# TASK BRIEF
Your task is to copy the stretch of lines in the records below that begins with the line containing "Instruction: Click the 승리/패배 column header" and ends with the line containing "447x383 pixels.", exactly as written, with nothing added.

◇ ◇ ◇ ◇

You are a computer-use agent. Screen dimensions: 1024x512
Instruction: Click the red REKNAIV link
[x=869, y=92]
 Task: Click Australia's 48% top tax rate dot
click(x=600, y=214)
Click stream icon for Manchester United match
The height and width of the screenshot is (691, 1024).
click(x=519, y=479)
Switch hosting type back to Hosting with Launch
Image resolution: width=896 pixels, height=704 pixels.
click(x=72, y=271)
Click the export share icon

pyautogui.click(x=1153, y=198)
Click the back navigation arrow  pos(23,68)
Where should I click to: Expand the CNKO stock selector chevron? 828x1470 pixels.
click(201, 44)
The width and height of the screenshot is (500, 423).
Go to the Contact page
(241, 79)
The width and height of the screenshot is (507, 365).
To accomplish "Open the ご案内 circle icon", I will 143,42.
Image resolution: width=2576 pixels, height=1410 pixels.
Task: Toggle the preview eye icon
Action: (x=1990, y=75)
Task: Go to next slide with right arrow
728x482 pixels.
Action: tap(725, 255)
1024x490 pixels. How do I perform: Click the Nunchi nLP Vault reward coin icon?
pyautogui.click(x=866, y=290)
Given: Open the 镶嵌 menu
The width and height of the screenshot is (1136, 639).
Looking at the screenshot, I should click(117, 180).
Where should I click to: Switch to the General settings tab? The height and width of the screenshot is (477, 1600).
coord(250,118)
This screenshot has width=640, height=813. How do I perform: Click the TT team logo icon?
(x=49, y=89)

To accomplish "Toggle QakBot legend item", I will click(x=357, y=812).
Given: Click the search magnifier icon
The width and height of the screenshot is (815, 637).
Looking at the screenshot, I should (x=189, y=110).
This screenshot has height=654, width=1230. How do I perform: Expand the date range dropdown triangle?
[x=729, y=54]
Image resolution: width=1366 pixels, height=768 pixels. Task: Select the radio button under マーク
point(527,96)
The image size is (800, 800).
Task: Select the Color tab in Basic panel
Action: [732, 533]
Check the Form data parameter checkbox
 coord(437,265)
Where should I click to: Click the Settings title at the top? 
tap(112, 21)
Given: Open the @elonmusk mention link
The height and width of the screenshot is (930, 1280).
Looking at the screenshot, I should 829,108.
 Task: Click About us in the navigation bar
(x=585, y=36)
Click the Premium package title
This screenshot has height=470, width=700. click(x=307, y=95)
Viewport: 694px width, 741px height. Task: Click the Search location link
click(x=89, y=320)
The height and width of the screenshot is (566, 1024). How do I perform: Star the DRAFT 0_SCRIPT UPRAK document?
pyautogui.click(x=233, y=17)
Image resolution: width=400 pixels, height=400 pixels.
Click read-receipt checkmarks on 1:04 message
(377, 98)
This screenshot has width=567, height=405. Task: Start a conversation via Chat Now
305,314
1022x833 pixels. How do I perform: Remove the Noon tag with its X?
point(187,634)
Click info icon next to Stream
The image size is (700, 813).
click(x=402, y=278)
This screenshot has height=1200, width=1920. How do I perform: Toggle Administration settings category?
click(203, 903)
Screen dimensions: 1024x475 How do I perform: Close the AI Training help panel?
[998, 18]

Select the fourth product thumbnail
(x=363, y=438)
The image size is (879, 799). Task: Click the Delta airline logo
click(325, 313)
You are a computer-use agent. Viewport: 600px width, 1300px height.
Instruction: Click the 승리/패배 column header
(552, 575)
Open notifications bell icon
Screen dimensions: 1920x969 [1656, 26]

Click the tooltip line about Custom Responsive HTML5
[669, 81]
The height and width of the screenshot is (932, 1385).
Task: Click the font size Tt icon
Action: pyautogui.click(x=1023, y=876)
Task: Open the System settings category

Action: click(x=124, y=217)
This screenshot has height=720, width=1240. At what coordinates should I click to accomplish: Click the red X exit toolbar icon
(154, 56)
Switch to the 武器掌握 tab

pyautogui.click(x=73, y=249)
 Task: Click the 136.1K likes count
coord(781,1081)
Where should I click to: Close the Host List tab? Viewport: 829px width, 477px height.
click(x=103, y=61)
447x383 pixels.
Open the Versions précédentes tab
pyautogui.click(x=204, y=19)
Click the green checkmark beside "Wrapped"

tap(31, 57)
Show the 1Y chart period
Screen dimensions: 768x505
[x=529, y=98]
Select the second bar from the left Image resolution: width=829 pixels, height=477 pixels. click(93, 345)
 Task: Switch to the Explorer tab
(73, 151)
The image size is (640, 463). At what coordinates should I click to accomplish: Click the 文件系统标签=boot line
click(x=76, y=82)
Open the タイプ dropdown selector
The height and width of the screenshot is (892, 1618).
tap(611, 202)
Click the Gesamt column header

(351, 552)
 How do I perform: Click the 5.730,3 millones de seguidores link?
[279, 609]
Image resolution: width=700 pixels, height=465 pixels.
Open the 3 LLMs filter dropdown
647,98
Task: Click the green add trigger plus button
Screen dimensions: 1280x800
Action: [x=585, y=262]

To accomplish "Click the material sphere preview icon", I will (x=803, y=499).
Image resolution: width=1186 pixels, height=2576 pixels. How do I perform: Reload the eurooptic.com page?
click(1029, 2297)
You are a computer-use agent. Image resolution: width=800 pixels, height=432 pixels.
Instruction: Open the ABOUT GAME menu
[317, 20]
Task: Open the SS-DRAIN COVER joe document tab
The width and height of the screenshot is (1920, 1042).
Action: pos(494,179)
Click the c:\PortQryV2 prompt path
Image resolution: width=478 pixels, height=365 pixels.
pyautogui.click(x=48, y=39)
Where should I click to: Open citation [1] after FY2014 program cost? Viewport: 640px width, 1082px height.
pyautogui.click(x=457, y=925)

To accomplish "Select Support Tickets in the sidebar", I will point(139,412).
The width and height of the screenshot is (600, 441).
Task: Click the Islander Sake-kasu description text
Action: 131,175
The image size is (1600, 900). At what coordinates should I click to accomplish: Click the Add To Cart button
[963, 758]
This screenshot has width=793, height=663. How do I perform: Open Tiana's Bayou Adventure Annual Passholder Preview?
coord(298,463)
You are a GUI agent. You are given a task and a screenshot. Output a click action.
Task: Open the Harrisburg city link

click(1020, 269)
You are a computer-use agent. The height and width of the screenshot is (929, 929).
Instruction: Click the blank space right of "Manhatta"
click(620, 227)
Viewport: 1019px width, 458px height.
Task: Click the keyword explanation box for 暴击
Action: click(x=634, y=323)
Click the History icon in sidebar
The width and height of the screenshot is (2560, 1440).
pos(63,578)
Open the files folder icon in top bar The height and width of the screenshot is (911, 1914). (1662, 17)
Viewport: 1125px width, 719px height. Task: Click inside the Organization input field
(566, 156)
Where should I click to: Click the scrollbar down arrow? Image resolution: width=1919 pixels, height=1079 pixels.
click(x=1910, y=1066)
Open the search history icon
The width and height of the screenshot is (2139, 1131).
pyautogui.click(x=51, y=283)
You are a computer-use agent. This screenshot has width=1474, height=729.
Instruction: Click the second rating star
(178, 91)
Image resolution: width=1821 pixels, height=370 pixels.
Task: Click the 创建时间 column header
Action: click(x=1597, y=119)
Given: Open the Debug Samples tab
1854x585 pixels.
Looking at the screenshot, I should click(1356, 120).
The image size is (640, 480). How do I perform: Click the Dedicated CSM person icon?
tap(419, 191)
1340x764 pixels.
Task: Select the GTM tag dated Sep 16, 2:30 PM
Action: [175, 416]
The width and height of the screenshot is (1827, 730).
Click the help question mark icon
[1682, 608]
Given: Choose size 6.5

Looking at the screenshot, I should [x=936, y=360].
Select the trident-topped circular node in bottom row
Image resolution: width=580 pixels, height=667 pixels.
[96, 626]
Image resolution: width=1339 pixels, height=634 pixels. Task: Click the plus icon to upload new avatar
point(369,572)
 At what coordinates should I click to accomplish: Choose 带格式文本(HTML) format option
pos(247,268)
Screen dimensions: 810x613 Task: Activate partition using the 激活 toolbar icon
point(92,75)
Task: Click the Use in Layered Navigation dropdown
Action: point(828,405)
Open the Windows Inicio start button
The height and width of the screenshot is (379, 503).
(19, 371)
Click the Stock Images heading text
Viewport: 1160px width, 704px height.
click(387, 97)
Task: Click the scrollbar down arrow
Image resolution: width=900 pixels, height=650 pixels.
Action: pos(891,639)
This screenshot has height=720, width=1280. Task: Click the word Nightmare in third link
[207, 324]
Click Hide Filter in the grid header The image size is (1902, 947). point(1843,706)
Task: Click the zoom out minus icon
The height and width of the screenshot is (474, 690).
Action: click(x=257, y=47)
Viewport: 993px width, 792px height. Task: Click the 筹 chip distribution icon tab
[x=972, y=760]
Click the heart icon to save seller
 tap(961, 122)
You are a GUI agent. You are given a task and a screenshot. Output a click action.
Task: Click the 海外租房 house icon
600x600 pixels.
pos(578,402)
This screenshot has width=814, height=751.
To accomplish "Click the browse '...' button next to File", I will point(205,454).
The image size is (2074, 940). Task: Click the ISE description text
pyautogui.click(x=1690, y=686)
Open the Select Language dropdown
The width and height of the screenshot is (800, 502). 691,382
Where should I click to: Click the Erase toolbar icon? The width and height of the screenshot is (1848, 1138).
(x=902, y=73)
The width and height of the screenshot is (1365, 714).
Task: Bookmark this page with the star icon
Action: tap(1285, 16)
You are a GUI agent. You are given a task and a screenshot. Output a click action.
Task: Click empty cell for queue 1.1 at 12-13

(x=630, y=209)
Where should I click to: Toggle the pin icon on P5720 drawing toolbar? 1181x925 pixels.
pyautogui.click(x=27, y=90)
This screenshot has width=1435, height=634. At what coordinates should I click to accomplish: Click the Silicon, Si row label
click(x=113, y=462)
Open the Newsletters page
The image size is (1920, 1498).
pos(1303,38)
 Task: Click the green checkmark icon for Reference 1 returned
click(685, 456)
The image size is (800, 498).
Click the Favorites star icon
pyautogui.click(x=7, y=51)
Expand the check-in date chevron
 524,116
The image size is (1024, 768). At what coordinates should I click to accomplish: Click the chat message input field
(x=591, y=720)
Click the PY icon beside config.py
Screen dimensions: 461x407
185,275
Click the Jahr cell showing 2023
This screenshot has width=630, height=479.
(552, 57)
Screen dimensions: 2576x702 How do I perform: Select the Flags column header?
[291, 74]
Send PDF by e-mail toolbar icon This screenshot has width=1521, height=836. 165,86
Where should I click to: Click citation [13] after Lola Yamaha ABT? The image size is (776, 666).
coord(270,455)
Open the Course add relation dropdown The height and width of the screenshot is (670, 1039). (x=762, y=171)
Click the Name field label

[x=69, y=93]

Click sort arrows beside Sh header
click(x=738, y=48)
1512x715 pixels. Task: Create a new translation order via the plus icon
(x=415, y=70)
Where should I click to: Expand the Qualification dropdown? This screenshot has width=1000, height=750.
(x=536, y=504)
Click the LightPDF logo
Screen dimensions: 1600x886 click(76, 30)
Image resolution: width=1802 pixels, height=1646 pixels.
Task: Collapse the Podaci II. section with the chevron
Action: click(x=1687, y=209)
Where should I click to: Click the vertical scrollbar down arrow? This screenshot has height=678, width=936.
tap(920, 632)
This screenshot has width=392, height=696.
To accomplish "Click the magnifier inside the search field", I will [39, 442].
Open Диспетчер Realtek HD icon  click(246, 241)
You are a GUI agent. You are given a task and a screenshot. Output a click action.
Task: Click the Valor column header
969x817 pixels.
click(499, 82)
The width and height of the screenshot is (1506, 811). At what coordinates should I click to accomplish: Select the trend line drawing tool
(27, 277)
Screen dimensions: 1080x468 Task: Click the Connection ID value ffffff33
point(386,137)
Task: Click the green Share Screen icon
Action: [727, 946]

◇ ◇ ◇ ◇

# ANSWER SECTION
Instruction: Click the 승리/패배 column header
(552, 575)
Open notifications bell icon
Screen dimensions: 1920x969 [1656, 26]

Click the tooltip line about Custom Responsive HTML5
[669, 81]
The height and width of the screenshot is (932, 1385).
Task: Click the font size Tt icon
Action: pyautogui.click(x=1023, y=876)
Task: Open the System settings category

Action: click(x=124, y=217)
This screenshot has height=720, width=1240. At what coordinates should I click to accomplish: Click the red X exit toolbar icon
(154, 56)
Switch to the 武器掌握 tab

pyautogui.click(x=73, y=249)
 Task: Click the 136.1K likes count
coord(781,1081)
Where should I click to: Close the Host List tab? Viewport: 829px width, 477px height.
click(x=103, y=61)
447x383 pixels.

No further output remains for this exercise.